A TENTATIVA DE DESVALORIZAÇÃO DO VOTO IRLANDÊS
Para quem siga a política internacional com algum espírito crítico, o que se está a passar com as reacções oficiais ao referendo da Irlanda não constitui motivo de espanto, por mais reprovável que seja a conduta daqueles que desprezam o voto popular.
Na verdade, a maior parte dos governantes da UE têm da democracia um conceito muito próprio. Deixando de parte as posições caseiras tomadas em bicos de pés por governantes que gostam de mostrar à Europa a sua “raça”, aquilo a que nós frequentemente assistimos é a uma grande dualidade de critérios sobre tudo o que tem a ver com democracia. A título de exemplo: os EUA e o RU desencadeiam uma guerra de agressão - que é um crime, mesmo que não seja com propósitos anexionistas- e após algumas críticas iniciais, muito ditadas por força da gigantesca contestação popular, a situação tende a ser esquecida e passa a ser “um problema nosso” a resolução do imenso imbróglio em que se meteram. A Rússia reage forte na Chechénia – que faz parte integrante da Federação Russa - contra os movimentos separatistas, e essa reacção, além de ser objecto de viva reprovação, passa a ser indício seguro de que a Rússia não respeita os direitos humanos, nem as liberdades democráticas, sendo, por isso, necessário tomar providências contra ela, isto é, alargar a NATO até às suas fronteiras.

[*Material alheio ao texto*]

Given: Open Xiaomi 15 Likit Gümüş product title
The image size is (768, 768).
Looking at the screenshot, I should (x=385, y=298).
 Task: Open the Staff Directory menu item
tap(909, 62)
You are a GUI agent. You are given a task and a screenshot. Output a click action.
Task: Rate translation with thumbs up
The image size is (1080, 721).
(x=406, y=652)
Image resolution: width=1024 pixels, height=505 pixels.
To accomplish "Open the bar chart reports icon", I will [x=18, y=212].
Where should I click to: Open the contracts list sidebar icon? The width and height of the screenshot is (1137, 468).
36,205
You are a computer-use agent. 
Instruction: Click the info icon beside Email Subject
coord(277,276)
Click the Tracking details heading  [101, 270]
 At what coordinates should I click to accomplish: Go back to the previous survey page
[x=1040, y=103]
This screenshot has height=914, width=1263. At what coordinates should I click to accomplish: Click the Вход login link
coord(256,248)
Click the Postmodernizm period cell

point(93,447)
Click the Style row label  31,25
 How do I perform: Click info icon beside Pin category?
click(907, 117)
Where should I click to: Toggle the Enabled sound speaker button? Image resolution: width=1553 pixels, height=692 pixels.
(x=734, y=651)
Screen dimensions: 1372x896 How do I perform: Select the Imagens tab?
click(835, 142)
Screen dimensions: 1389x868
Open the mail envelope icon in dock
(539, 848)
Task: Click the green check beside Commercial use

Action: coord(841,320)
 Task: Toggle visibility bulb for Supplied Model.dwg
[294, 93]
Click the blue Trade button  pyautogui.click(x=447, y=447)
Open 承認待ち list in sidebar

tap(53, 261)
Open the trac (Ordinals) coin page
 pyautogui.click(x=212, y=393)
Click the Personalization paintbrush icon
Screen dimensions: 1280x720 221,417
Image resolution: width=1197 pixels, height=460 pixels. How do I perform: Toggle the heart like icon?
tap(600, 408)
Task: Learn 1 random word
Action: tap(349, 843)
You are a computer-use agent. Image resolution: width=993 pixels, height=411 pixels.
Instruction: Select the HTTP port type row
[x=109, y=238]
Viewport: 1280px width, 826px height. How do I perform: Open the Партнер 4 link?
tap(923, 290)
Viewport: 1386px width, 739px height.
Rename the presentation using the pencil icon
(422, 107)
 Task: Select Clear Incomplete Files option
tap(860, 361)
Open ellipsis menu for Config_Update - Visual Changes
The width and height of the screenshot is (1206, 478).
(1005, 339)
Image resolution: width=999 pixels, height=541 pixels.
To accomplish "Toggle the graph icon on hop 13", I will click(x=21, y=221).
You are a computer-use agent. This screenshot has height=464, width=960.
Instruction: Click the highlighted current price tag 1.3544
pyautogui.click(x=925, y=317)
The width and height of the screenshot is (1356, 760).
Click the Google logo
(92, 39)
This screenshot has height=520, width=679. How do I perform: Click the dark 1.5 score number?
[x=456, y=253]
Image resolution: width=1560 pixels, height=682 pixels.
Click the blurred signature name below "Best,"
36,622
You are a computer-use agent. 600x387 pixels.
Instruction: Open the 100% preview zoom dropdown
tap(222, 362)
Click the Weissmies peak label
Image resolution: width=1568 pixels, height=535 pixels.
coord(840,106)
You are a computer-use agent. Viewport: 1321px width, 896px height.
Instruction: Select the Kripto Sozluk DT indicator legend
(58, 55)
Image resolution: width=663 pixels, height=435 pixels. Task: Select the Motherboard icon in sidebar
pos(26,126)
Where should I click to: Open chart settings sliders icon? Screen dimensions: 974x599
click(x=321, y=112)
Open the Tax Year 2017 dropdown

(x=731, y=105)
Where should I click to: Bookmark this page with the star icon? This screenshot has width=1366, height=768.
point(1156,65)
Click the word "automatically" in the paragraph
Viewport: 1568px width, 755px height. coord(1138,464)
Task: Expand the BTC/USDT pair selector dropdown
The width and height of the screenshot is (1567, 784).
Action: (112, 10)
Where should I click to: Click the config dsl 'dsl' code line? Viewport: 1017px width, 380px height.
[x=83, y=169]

A França vota contra a Constituição Europeia e logo depois a Holanda também. Todos aceitaram que a Constituição estava formalmente morta, embora depois a tentassem ressuscitar com outro nome. A Irlanda vota contra o Tratado de Lisboa, que tem de ser aprovado por todos os EM para entrar em vigor, e o que se ouve dizer é que as ratificações devem continuar e que o não da Irlanda é assunto que ela terá de resolver.
Bem podem estes iluminados dirigentes europeus continuar a supor que a construção da Europa se pode fazer sem os cidadãos, já que mais tarde ou mais cedo acabarão por ser confrontados com “as duras réplicas da história”.